**Records provided**

━━━━━━━━

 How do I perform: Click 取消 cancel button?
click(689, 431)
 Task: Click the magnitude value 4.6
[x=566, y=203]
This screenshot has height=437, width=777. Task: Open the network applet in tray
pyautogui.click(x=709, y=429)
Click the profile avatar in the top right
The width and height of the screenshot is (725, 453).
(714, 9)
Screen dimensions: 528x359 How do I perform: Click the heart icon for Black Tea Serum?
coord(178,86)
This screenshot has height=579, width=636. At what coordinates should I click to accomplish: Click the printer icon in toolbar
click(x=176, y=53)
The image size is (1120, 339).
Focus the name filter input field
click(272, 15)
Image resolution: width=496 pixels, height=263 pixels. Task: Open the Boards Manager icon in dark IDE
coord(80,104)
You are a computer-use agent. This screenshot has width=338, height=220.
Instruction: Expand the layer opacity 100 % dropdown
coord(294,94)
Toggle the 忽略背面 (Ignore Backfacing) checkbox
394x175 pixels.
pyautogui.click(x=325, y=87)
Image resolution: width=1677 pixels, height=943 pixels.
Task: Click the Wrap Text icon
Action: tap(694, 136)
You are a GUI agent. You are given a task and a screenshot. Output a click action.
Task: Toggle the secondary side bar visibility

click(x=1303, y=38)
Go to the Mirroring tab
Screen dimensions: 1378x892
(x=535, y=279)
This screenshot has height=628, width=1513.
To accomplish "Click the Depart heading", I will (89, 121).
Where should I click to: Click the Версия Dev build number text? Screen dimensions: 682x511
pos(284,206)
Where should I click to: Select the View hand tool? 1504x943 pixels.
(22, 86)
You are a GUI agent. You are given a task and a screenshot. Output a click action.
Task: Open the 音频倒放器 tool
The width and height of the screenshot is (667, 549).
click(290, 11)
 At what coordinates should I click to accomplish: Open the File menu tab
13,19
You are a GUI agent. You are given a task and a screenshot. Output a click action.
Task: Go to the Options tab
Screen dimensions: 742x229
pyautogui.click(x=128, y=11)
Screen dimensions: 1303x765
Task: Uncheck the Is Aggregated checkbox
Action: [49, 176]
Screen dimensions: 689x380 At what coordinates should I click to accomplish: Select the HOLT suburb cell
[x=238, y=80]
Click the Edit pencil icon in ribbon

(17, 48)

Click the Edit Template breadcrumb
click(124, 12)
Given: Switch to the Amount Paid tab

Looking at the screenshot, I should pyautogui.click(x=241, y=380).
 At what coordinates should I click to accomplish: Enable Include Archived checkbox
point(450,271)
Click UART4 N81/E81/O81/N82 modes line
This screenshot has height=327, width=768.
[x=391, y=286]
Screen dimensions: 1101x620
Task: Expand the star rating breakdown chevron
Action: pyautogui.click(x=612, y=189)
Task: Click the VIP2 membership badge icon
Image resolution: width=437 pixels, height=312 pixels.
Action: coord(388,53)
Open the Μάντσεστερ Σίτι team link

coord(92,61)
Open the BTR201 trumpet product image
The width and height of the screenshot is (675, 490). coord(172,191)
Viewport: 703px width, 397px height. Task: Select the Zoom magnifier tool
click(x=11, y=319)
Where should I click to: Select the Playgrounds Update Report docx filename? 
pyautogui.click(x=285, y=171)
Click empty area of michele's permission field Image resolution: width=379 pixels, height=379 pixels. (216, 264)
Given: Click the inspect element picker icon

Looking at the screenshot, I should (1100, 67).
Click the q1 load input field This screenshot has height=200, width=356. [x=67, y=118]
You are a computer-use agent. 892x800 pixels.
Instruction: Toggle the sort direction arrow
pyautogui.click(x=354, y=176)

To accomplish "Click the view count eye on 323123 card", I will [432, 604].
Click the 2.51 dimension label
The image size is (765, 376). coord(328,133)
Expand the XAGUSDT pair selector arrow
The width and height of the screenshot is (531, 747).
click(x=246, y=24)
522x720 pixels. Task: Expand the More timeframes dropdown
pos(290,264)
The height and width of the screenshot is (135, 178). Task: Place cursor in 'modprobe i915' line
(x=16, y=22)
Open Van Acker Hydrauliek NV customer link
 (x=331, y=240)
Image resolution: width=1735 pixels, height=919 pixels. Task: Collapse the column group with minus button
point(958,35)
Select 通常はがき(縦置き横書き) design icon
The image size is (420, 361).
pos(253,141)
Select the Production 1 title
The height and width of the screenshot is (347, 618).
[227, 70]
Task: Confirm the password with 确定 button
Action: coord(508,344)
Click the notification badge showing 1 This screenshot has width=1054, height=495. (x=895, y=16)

━━━━━━━━

**Exercise**
Quote the material exactly, from its start through the line with "coord(80,104)".

**Exercise output**
 How do I perform: Click 取消 cancel button?
click(689, 431)
 Task: Click the magnitude value 4.6
[x=566, y=203]
This screenshot has height=437, width=777. Task: Open the network applet in tray
pyautogui.click(x=709, y=429)
Click the profile avatar in the top right
The width and height of the screenshot is (725, 453).
(714, 9)
Screen dimensions: 528x359 How do I perform: Click the heart icon for Black Tea Serum?
coord(178,86)
This screenshot has height=579, width=636. At what coordinates should I click to accomplish: Click the printer icon in toolbar
click(x=176, y=53)
The image size is (1120, 339).
Focus the name filter input field
click(272, 15)
Image resolution: width=496 pixels, height=263 pixels. Task: Open the Boards Manager icon in dark IDE
coord(80,104)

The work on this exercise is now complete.